We need to find the largest whole number whose square is less than or equal to $$22$$.
Let's consider the squares of single-digit numbers:
$$1 \times 1 = 1$$
$$2 \times 2 = 4$$
$$3 \times 3 = 9$$
$$4 \times 4 = 16$$
$$5 \times 5 = 25$$
Since $$25$$ is greater than $$22$$, the largest number whose square is less than or equal to $$22$$ is $$4$$.
We write $$4$$ as the first digit of our square root.
We also use $$4$$ as the first divisor.
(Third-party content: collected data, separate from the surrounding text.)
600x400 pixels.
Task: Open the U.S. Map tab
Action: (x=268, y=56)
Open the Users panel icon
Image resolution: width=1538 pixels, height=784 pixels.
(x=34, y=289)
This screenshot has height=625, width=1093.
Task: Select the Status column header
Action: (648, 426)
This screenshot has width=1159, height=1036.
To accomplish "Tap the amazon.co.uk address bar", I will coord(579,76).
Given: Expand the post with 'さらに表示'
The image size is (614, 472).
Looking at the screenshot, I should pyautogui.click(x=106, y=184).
We subtract the square of $$4$$ (which is $$16$$) from $$22$$.
$$22 - 16 = 6$$

**step4** Bringing down the next pair and forming the new dividend

Now, we bring down the next pair of digits, which is $$09$$, and place them next to the remainder $$6$$.
This combines to form our new number to work with, which is $$609$$. This $$609$$ will act as our new dividend in this step.
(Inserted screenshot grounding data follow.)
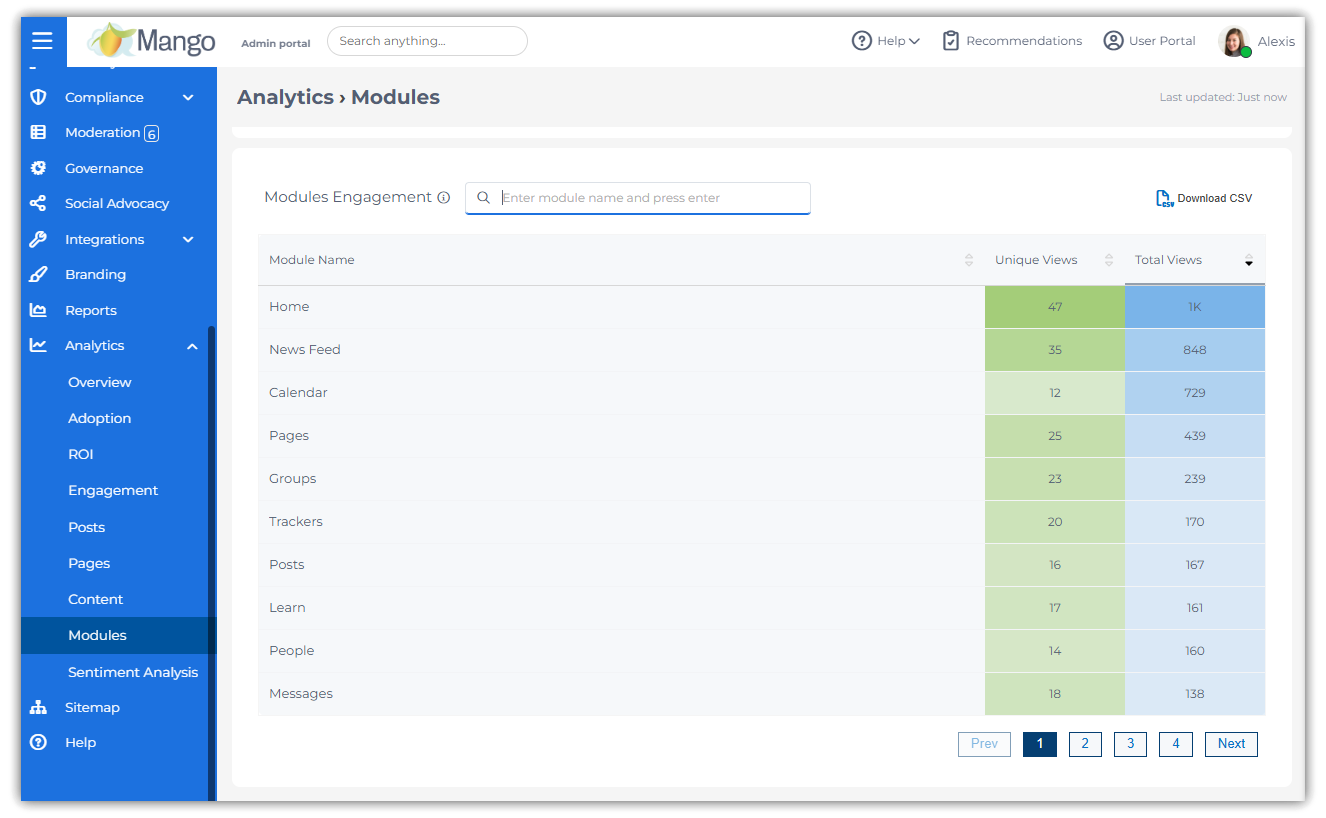The height and width of the screenshot is (818, 1326).
Task: Select Sentiment Analysis in sidebar
Action: (132, 672)
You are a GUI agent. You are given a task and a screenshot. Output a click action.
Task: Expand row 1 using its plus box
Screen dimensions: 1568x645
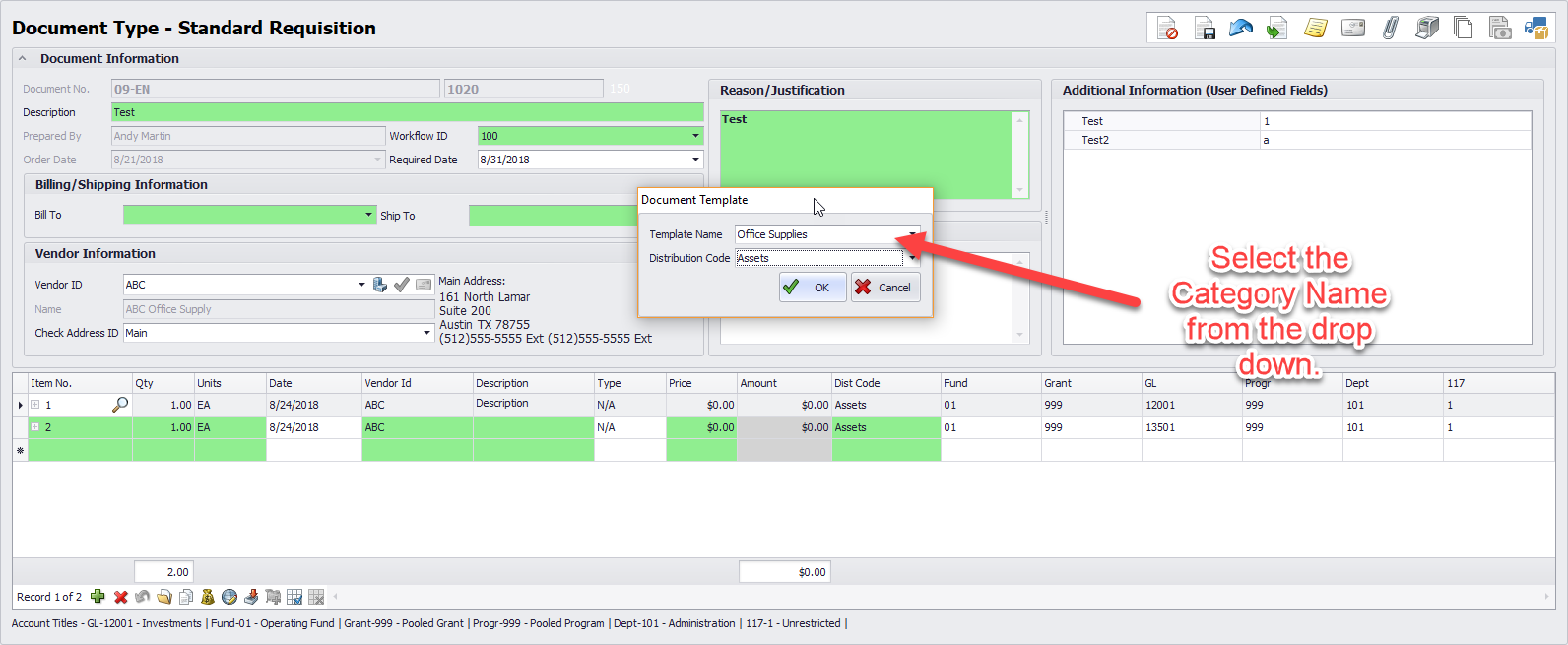pyautogui.click(x=35, y=405)
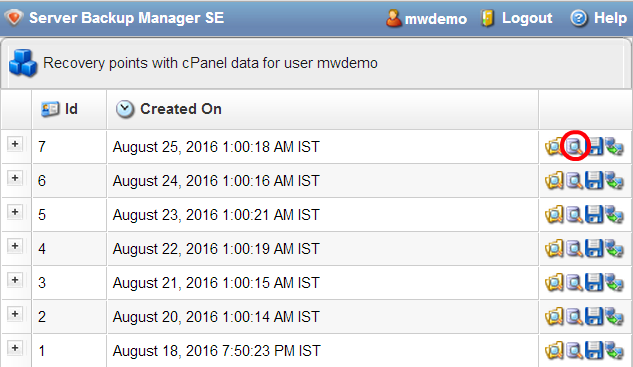Click the floppy disk icon for recovery point 2

[594, 317]
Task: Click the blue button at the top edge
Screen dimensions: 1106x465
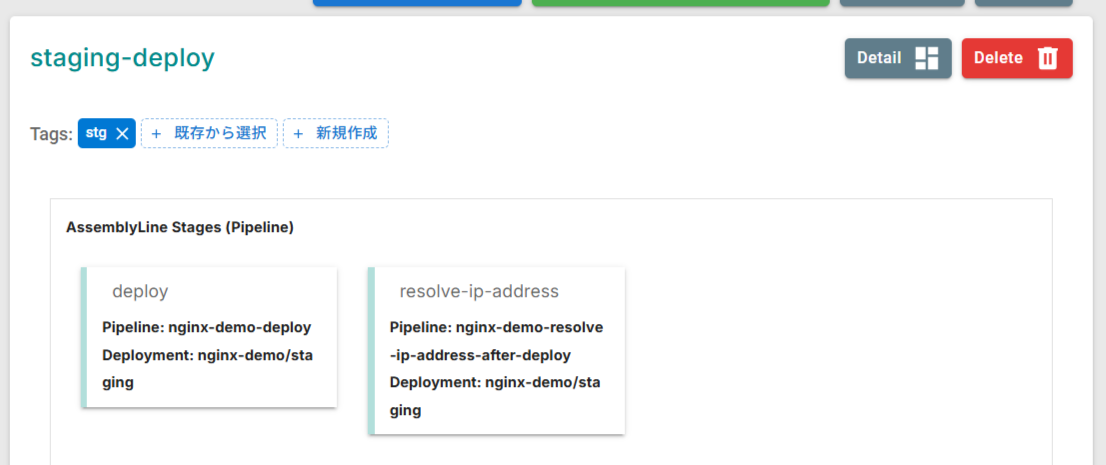Action: click(x=417, y=3)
**step5** Finding the next digit of the square root

To find the next digit of the square root, we first create a new partial divisor. We double the current quotient (which is $$4$$).
$$4 \times 2 = 8$$
We write $$8$$ and append a blank space to it, forming $$8\_$$. This $$8\_$$ will be the beginning of our new divisor. We need to find a single digit (let's call it 'x') to place in that blank space such that when the new divisor ($$8x$$) is multiplied by 'x', the product is less than or equal to $$609$$.
Let's try different digits for 'x':
If 'x' is $$5$$: $$85 \times 5 = 425$$
If 'x' is $$6$$: $$86 \times 6 = 516$$
If 'x' is $$7$$: $$87 \times 7 = 609$$
We found that when 'x' is $$7$$, the product is exactly $$609$$.
So, we write $$7$$ as the next digit in our square root, making the square root so far $$47$$.
We also write $$7$$ in the blank space of the divisor, making the complete divisor $$87$$.
Then, we subtract the product ($$87 \times 7 = 609$$) from our current dividend ($$609$$).
$$609 - 609 = 0$$

**step6** Concluding the square root

Since the remainder is $$0$$ and there are no more pairs of digits to bring down, the process of finding the square root by the division method is complete.
The number we formed in the quotient is $$47$$.
Therefore, the square root of $$2209$$ is $$47$$.